21 septembre 2014

Florilège Leonard Cohen

Des fleurs pour son 80e anniversaire 

Toute notre dualité mise à nu
Descente du Tabor aux enfers
Psalmodiée à voix rauque

Tous nos regrets exhibés 
Les trahisons, les fuites, les deuils
Les silences, les soupirs rendus

Tous nos espoirs murmurés 
Les amours, les retrouvailles 
Les promesses, la main sur le cœur

Toute notre vulnérabilité en sourdine
Chaleur, douceur, tendresse
Violon et guitare en bandoulière 

Boudacool, 21.09.2014

Voilà comment je ressens Cohen...   

Photo via http://1heckofaguy.com/

Ce que je souhaiterais? Qu’il chante encore à 90 ans...

«J'ai toujours eu un grand sens de la composition, parce que mes chansons m'ont aidé à surpasser beaucoup de ressacs et de relations humiliantes. Quand j'écoute quelques unes d'entre elles à la radio je pense qu'elles sont réellement bonnes. C'est merveilleux de les avoir faites, et encore plus qu'elles ait élu domicile dans le coeur des gens.»

La poésie de Cohen a quelque chose d’universel, d’immortel. Dans tous les domaines de la vie, il y a des êtres exceptionnels qui voient plus clair et plus loin que nous. Des visionnaires, des sages, des héros. Ils vivent parmi nous, attentifs à ce qui se passe, et ils proposent des rêves dans un monde où règne l’indifférence. Bien sûr, nous ne sommes pas comme eux, mais nous pouvons nous inspirer des œuvres qu’ils laissent en héritage.

......

Énoncé du problème
Selon le billet sur Leonard Cohen, à quel âge souhaiterait-on que Cohen chante encore ?

(Données de cibles de clic)
......

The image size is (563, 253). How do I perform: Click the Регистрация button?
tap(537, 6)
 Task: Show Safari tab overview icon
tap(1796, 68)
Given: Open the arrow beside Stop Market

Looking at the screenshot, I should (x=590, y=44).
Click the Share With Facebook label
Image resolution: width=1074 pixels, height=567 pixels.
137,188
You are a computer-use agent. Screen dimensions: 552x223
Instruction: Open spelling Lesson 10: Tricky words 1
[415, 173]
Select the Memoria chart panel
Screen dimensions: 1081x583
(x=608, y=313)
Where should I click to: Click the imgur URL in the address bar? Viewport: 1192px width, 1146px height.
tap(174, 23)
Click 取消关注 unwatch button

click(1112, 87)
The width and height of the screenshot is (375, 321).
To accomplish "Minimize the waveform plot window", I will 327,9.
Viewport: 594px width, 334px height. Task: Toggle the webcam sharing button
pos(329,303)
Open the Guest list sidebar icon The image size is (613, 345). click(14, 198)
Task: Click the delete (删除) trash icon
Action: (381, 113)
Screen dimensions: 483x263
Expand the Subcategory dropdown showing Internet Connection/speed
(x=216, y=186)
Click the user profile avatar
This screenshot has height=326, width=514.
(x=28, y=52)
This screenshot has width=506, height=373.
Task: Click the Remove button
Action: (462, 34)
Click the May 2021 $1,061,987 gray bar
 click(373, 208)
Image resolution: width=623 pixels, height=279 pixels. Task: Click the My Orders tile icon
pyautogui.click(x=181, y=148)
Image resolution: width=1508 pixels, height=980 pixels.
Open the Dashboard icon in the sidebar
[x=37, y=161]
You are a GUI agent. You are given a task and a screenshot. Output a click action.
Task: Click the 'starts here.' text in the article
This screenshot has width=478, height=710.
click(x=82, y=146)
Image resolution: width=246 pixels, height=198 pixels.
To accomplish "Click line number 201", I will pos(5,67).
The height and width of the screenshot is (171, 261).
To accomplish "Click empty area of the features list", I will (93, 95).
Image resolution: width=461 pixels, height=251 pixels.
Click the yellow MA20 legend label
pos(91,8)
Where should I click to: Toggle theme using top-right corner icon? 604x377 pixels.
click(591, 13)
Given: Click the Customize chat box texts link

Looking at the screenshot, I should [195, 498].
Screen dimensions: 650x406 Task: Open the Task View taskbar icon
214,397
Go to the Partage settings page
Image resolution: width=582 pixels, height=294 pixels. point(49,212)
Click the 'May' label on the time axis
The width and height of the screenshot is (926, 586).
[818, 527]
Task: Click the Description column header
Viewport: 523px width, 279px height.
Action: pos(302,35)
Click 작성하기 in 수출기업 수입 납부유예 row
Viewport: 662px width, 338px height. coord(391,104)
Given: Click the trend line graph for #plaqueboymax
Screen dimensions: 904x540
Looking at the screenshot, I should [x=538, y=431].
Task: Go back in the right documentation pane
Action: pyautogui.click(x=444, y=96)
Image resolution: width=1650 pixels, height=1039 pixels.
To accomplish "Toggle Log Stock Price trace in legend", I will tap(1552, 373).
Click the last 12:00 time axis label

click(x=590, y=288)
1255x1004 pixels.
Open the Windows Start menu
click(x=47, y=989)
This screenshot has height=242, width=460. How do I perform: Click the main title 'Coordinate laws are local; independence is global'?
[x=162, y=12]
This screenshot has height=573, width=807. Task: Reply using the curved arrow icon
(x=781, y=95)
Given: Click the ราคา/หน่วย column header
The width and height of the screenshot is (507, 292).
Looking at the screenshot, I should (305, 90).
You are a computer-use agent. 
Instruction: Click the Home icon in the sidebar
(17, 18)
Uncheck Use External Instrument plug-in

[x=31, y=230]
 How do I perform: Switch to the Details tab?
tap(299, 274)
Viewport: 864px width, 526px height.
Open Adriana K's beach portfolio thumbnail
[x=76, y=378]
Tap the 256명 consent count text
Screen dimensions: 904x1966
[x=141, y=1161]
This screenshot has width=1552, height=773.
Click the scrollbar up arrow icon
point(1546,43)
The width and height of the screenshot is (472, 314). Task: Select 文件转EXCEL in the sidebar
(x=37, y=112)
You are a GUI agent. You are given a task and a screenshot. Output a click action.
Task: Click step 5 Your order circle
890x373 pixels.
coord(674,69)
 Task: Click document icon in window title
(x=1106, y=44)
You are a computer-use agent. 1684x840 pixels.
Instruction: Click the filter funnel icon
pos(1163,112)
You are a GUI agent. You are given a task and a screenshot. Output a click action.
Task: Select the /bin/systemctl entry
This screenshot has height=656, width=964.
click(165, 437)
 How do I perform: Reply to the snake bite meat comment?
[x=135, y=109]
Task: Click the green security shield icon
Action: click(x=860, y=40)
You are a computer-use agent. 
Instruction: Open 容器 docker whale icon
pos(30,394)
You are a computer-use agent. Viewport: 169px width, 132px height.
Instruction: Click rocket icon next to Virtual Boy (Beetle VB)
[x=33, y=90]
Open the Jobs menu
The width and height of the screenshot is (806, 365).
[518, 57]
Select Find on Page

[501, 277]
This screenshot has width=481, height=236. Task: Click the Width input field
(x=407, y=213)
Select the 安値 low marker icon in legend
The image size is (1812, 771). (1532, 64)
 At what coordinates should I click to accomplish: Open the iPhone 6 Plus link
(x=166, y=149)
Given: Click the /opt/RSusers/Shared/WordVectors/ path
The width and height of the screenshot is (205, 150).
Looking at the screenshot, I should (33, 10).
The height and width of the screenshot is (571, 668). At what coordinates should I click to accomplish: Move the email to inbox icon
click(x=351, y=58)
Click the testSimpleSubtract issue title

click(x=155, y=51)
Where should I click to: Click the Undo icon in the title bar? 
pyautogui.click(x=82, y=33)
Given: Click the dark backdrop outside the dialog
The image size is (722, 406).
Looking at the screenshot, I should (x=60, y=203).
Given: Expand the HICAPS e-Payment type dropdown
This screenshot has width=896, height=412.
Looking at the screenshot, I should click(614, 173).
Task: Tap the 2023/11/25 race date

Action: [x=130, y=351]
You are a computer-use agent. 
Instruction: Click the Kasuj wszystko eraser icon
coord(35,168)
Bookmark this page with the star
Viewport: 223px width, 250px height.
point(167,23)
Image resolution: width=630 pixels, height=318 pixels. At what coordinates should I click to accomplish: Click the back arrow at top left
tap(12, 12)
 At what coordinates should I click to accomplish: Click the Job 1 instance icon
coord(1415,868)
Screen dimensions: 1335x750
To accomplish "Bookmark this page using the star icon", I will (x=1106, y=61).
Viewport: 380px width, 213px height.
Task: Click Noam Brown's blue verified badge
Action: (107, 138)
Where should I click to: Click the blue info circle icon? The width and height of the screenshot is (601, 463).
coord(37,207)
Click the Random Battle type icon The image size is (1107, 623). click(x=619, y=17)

......

Bonne réponse
À 90 ans.